**Short exercise**
Copy the data below, replacing every "dropdown" with "drop-down list" and keeping everything else the same.

## start Raw data

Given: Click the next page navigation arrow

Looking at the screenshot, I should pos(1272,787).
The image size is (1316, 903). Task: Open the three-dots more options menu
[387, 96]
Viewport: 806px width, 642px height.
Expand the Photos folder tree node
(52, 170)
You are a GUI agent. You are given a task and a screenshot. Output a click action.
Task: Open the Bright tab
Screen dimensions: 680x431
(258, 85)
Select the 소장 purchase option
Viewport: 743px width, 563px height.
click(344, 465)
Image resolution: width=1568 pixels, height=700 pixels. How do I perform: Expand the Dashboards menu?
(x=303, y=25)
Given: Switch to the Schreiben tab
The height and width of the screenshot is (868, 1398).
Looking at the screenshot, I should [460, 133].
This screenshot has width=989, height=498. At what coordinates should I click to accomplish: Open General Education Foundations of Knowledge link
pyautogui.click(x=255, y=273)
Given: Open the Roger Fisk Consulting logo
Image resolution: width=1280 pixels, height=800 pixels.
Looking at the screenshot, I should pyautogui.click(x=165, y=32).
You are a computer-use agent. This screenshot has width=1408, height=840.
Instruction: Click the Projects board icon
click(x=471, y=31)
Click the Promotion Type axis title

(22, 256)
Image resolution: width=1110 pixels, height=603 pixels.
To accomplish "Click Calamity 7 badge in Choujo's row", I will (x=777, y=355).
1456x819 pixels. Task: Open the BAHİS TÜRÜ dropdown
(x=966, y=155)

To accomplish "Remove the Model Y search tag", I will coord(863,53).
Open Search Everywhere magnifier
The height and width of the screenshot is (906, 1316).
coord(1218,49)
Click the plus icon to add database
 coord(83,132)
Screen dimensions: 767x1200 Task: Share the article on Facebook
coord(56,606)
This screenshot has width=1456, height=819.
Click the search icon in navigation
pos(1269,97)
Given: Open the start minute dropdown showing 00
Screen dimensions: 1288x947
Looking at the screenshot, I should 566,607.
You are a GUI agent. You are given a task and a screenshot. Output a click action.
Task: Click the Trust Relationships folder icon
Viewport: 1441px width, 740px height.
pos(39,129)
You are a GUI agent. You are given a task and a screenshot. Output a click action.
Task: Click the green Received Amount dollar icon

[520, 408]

## end Raw data

**Correct output**
Given: Click the next page navigation arrow

Looking at the screenshot, I should pos(1272,787).
The image size is (1316, 903). Task: Open the three-dots more options menu
[387, 96]
Viewport: 806px width, 642px height.
Expand the Photos folder tree node
(52, 170)
You are a GUI agent. You are given a task and a screenshot. Output a click action.
Task: Open the Bright tab
Screen dimensions: 680x431
(258, 85)
Select the 소장 purchase option
Viewport: 743px width, 563px height.
click(344, 465)
Image resolution: width=1568 pixels, height=700 pixels. How do I perform: Expand the Dashboards menu?
(x=303, y=25)
Given: Switch to the Schreiben tab
The height and width of the screenshot is (868, 1398).
Looking at the screenshot, I should [460, 133].
This screenshot has width=989, height=498. At what coordinates should I click to accomplish: Open General Education Foundations of Knowledge link
pyautogui.click(x=255, y=273)
Given: Open the Roger Fisk Consulting logo
Image resolution: width=1280 pixels, height=800 pixels.
Looking at the screenshot, I should pyautogui.click(x=165, y=32).
You are a computer-use agent. This screenshot has width=1408, height=840.
Instruction: Click the Projects board icon
click(x=471, y=31)
Click the Promotion Type axis title

(22, 256)
Image resolution: width=1110 pixels, height=603 pixels.
To accomplish "Click Calamity 7 badge in Choujo's row", I will (x=777, y=355).
1456x819 pixels. Task: Open the BAHİS TÜRÜ drop-down list
(x=966, y=155)

To accomplish "Remove the Model Y search tag", I will coord(863,53).
Open Search Everywhere magnifier
The height and width of the screenshot is (906, 1316).
coord(1218,49)
Click the plus icon to add database
 coord(83,132)
Screen dimensions: 767x1200 Task: Share the article on Facebook
coord(56,606)
This screenshot has width=1456, height=819.
Click the search icon in navigation
pos(1269,97)
Given: Open the start minute drop-down list showing 00
Screen dimensions: 1288x947
Looking at the screenshot, I should 566,607.
You are a GUI agent. You are given a task and a screenshot. Output a click action.
Task: Click the Trust Relationships folder icon
Viewport: 1441px width, 740px height.
pos(39,129)
You are a GUI agent. You are given a task and a screenshot. Output a click action.
Task: Click the green Received Amount dollar icon

[520, 408]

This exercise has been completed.